--- Data supplied ---
━━━━━━
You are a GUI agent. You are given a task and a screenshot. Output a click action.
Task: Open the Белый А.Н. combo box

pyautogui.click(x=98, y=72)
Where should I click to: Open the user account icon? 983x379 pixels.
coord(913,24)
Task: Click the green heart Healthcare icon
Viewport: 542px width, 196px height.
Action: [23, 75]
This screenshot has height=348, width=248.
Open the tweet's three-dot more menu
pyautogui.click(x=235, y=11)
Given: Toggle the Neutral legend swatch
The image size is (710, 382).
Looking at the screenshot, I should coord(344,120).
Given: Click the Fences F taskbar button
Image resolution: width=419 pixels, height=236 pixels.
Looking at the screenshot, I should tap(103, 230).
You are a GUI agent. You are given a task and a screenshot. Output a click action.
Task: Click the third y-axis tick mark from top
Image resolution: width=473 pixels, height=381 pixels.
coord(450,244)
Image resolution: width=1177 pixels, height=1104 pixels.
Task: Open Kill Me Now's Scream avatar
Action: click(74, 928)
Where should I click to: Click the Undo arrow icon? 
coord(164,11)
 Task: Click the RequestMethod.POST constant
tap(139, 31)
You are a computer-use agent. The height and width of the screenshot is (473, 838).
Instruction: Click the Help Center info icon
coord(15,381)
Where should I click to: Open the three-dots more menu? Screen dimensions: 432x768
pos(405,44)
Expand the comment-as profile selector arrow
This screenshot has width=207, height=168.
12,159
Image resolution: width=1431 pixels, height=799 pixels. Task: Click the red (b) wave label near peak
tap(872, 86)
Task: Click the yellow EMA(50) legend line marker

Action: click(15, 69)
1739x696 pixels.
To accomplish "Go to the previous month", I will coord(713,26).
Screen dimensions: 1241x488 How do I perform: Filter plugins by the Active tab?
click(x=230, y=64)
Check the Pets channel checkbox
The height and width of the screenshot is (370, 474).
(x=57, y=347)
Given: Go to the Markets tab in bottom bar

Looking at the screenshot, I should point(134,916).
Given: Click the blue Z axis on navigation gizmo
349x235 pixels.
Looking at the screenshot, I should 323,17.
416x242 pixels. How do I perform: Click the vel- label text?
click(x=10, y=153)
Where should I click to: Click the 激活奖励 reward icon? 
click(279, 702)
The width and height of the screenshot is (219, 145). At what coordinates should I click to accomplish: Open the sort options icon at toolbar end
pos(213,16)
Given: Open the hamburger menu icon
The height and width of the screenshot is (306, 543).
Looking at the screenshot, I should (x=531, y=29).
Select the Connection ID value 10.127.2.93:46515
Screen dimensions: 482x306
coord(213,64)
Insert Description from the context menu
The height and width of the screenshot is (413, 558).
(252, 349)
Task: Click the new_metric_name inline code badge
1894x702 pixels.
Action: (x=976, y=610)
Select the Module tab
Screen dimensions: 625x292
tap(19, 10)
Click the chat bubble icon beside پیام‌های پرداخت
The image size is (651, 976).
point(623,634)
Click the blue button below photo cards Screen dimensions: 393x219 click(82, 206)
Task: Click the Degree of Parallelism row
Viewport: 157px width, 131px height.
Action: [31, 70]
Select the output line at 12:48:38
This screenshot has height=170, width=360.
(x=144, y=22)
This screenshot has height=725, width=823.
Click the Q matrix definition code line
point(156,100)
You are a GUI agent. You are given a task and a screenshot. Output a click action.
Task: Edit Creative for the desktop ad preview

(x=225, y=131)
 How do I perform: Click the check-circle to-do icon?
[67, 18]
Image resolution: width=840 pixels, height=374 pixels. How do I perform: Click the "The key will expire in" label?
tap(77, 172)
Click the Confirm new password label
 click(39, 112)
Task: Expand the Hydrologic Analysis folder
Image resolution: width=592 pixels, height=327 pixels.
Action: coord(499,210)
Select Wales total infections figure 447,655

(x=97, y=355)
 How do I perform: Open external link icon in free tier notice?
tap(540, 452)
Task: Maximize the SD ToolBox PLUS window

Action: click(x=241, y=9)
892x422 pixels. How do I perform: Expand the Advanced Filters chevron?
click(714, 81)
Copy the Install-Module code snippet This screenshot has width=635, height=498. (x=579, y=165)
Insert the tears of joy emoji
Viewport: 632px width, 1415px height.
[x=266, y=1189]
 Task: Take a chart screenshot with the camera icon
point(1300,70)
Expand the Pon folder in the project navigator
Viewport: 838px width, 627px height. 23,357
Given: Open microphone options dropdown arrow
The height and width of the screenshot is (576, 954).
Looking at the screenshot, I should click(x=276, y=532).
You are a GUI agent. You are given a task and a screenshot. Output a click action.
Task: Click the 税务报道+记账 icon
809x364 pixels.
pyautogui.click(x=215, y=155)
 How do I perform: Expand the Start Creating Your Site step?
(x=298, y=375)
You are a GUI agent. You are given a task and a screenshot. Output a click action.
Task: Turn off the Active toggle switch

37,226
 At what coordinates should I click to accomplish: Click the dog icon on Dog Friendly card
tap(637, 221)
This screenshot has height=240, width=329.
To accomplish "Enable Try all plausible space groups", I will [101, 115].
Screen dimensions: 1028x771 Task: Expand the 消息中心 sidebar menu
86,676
━━━━━━
--- Directions ---
The expected result is every record above, duplicated exactly.

--- Response area ---
You are a GUI agent. You are given a task and a screenshot. Output a click action.
Task: Open the Белый А.Н. combo box

pyautogui.click(x=98, y=72)
Where should I click to: Open the user account icon? 983x379 pixels.
coord(913,24)
Task: Click the green heart Healthcare icon
Viewport: 542px width, 196px height.
Action: [23, 75]
This screenshot has height=348, width=248.
Open the tweet's three-dot more menu
pyautogui.click(x=235, y=11)
Given: Toggle the Neutral legend swatch
The image size is (710, 382).
Looking at the screenshot, I should coord(344,120).
Given: Click the Fences F taskbar button
Image resolution: width=419 pixels, height=236 pixels.
Looking at the screenshot, I should tap(103, 230).
You are a GUI agent. You are given a task and a screenshot. Output a click action.
Task: Click the third y-axis tick mark from top
Image resolution: width=473 pixels, height=381 pixels.
coord(450,244)
Image resolution: width=1177 pixels, height=1104 pixels.
Task: Open Kill Me Now's Scream avatar
Action: click(74, 928)
Where should I click to: Click the Undo arrow icon? 
coord(164,11)
 Task: Click the RequestMethod.POST constant
tap(139, 31)
You are a computer-use agent. The height and width of the screenshot is (473, 838).
Instruction: Click the Help Center info icon
coord(15,381)
Where should I click to: Open the three-dots more menu? Screen dimensions: 432x768
pos(405,44)
Expand the comment-as profile selector arrow
This screenshot has width=207, height=168.
12,159
Image resolution: width=1431 pixels, height=799 pixels. Task: Click the red (b) wave label near peak
tap(872, 86)
Task: Click the yellow EMA(50) legend line marker

Action: click(15, 69)
1739x696 pixels.
To accomplish "Go to the previous month", I will coord(713,26).
Screen dimensions: 1241x488 How do I perform: Filter plugins by the Active tab?
click(x=230, y=64)
Check the Pets channel checkbox
The height and width of the screenshot is (370, 474).
(x=57, y=347)
Given: Go to the Markets tab in bottom bar

Looking at the screenshot, I should point(134,916).
Given: Click the blue Z axis on navigation gizmo
349x235 pixels.
Looking at the screenshot, I should 323,17.
416x242 pixels. How do I perform: Click the vel- label text?
click(x=10, y=153)
Where should I click to: Click the 激活奖励 reward icon? 
click(279, 702)
The width and height of the screenshot is (219, 145). At what coordinates should I click to accomplish: Open the sort options icon at toolbar end
pos(213,16)
Given: Open the hamburger menu icon
The height and width of the screenshot is (306, 543).
Looking at the screenshot, I should (x=531, y=29).
Select the Connection ID value 10.127.2.93:46515
Screen dimensions: 482x306
coord(213,64)
Insert Description from the context menu
The height and width of the screenshot is (413, 558).
(252, 349)
Task: Click the new_metric_name inline code badge
1894x702 pixels.
Action: (x=976, y=610)
Select the Module tab
Screen dimensions: 625x292
tap(19, 10)
Click the chat bubble icon beside پیام‌های پرداخت
The image size is (651, 976).
point(623,634)
Click the blue button below photo cards Screen dimensions: 393x219 click(82, 206)
Task: Click the Degree of Parallelism row
Viewport: 157px width, 131px height.
Action: [31, 70]
Select the output line at 12:48:38
This screenshot has height=170, width=360.
(x=144, y=22)
This screenshot has height=725, width=823.
Click the Q matrix definition code line
point(156,100)
You are a GUI agent. You are given a task and a screenshot. Output a click action.
Task: Edit Creative for the desktop ad preview

(x=225, y=131)
 How do I perform: Click the check-circle to-do icon?
[67, 18]
Image resolution: width=840 pixels, height=374 pixels. How do I perform: Click the "The key will expire in" label?
tap(77, 172)
Click the Confirm new password label
 click(39, 112)
Task: Expand the Hydrologic Analysis folder
Image resolution: width=592 pixels, height=327 pixels.
Action: coord(499,210)
Select Wales total infections figure 447,655

(x=97, y=355)
 How do I perform: Open external link icon in free tier notice?
tap(540, 452)
Task: Maximize the SD ToolBox PLUS window

Action: click(x=241, y=9)
892x422 pixels. How do I perform: Expand the Advanced Filters chevron?
click(714, 81)
Copy the Install-Module code snippet This screenshot has width=635, height=498. (x=579, y=165)
Insert the tears of joy emoji
Viewport: 632px width, 1415px height.
[x=266, y=1189]
 Task: Take a chart screenshot with the camera icon
point(1300,70)
Expand the Pon folder in the project navigator
Viewport: 838px width, 627px height. 23,357
Given: Open microphone options dropdown arrow
The height and width of the screenshot is (576, 954).
Looking at the screenshot, I should click(x=276, y=532).
You are a GUI agent. You are given a task and a screenshot. Output a click action.
Task: Click the 税务报道+记账 icon
809x364 pixels.
pyautogui.click(x=215, y=155)
 How do I perform: Expand the Start Creating Your Site step?
(x=298, y=375)
You are a GUI agent. You are given a task and a screenshot. Output a click action.
Task: Turn off the Active toggle switch

37,226
 At what coordinates should I click to accomplish: Click the dog icon on Dog Friendly card
tap(637, 221)
This screenshot has height=240, width=329.
To accomplish "Enable Try all plausible space groups", I will [101, 115].
Screen dimensions: 1028x771 Task: Expand the 消息中心 sidebar menu
86,676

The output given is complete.